La paz, uno de los valores esenciales de la Constitución Política de 1991, es un derecho y un deber de obligatorio cumplimiento -como lo señala su artículo 22-, y es factor y condición indispensable para la convivencia, la vigencia de las instituciones, el ejercicio de todos los demás derechos, el cumplimiento de los deberes ciudadanos y la supervivencia del sistema democrático.
Por eso, que el Presidente de la República Juan Manuel Santos haya iniciado hace tres años el proceso que se adelanta en La Habana, insistiendo en él con gran constancia y a pesar de muchos obstáculos y críticas, es algo que lo enaltece. Una política de paz no es otra cosa que el desarrollo de claros mandatos constitucionales, a la vez que, en este caso, un compromiso contraído por el actual Jefe del Estado en las urnas.
Intentar el diálogo era necesario, y los hechos han demostrado que, si bien el proceso ha sido demorado y complejo, se ha llegado a aproximaciones que hasta hace poco se veían como imposibles.

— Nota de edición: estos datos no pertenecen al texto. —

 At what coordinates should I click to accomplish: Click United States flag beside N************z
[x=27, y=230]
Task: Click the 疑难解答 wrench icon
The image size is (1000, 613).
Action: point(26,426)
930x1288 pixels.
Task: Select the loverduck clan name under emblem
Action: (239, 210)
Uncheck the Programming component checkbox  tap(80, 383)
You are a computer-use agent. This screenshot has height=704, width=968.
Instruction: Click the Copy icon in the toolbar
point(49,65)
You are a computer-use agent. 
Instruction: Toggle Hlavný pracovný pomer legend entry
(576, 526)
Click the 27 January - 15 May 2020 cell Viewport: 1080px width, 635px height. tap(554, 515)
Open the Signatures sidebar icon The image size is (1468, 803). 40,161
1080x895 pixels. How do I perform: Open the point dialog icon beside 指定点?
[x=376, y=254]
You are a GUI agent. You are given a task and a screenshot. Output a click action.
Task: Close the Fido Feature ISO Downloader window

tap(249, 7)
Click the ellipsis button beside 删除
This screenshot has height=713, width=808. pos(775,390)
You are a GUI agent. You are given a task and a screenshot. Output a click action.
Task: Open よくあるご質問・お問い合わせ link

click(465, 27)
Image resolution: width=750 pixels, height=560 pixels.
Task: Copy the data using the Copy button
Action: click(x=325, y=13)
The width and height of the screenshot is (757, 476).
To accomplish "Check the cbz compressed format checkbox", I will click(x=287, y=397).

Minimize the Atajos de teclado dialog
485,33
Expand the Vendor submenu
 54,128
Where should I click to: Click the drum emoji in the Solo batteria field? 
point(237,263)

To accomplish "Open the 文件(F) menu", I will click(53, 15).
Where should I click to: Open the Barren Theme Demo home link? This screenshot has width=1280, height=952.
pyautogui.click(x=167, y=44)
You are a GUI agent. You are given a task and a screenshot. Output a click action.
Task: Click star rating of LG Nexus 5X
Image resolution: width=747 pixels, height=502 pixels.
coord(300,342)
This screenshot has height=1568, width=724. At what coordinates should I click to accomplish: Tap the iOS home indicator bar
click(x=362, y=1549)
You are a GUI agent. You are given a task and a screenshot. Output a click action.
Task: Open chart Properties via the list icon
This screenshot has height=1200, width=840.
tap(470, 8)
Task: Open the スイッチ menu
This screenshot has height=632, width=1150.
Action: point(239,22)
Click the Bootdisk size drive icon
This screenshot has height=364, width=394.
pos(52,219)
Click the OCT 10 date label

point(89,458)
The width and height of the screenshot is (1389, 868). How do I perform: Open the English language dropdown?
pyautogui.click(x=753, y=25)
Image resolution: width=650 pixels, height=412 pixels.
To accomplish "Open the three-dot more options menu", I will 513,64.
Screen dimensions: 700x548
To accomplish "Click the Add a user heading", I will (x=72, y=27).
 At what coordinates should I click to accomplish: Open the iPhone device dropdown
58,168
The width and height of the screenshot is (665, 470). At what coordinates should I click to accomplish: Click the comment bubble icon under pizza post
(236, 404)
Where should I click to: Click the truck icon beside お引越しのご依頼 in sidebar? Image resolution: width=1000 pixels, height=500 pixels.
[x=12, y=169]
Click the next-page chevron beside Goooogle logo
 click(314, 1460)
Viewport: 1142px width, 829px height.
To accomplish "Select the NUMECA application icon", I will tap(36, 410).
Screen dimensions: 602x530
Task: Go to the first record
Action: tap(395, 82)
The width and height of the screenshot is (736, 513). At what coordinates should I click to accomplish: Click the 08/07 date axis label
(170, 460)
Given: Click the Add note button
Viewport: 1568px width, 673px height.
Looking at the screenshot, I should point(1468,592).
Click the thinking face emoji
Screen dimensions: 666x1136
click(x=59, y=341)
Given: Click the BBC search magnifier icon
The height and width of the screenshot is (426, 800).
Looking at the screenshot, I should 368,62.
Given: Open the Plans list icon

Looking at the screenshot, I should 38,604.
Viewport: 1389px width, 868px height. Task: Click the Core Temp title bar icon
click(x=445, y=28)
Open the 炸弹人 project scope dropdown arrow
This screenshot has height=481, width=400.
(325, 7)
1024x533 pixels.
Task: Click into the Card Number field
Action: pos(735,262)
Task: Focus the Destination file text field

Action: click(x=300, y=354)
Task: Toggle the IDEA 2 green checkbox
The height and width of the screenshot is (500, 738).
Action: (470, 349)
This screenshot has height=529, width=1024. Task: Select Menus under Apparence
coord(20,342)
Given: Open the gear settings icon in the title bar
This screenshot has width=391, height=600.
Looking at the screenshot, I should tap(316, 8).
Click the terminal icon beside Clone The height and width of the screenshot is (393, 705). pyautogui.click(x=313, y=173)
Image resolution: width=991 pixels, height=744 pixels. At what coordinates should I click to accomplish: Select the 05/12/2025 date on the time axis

Así, resultó trascendental el avance logrado cuando se anunció que se había conseguido un convenio entre las Farc y el Gobierno sobre la aplicación de la justicia transicional. No se olvide que la guerrilla comenzó los diálogos partiendo de exigir la impunidad total para los muchos delitos de sus miembros.
Pero el Gobierno se equivocó al proclamar solemnemente en La Habana -inclusive con la presencia de los presidentes de Colombia y Cuba- y después ante la Asamblea General de Naciones Unidas, que se había perfeccionado ese acuerdo sobre justicia cuando en realidad no era así, y por el contrario subsistían, como subsisten, muchas diferencias entre los enfoques oficiales y los de la guerrilla en cuanto a sus alcances e interpretación.
No está bien que voceros del Gobierno, Comisionado de paz, ministros, juristas asesores y congresistas se hayan precipitado a dar declaraciones públicas con versiones distintas e improvisadas acerca del contenido del supuesto acuerdo; que se hayan suministrado argumentos a la oposición y a los enemigos del proceso, desviando el tema central del mismo hacia la discusión sobre el fuero y el posible juzgamiento del ex presidente Uribe, y sembrando muchas inquietudes acerca de si lo anunciado el 23 de septiembre encerraba en realidad convenios de impunidad, cuando el acuerdo no está terminado y cuando la impresión inicial de todos -hasta la del gobierno norteamericano y la del Papa- fue precisamente la contraria.
Los convenios y los acuerdos, en especial si se trata de una materia tan delicada y de decisiones tan sensibles, no se deben anunciar sin que en verdad se hayan adoptado, a satisfacción de las partes y con carácter definitivo. Se debe poder mostrar su texto, para el análisis y la crítica fundamentada. Cuando no se procede en esa forma, todo -como en esta ocasión- se echa a perder.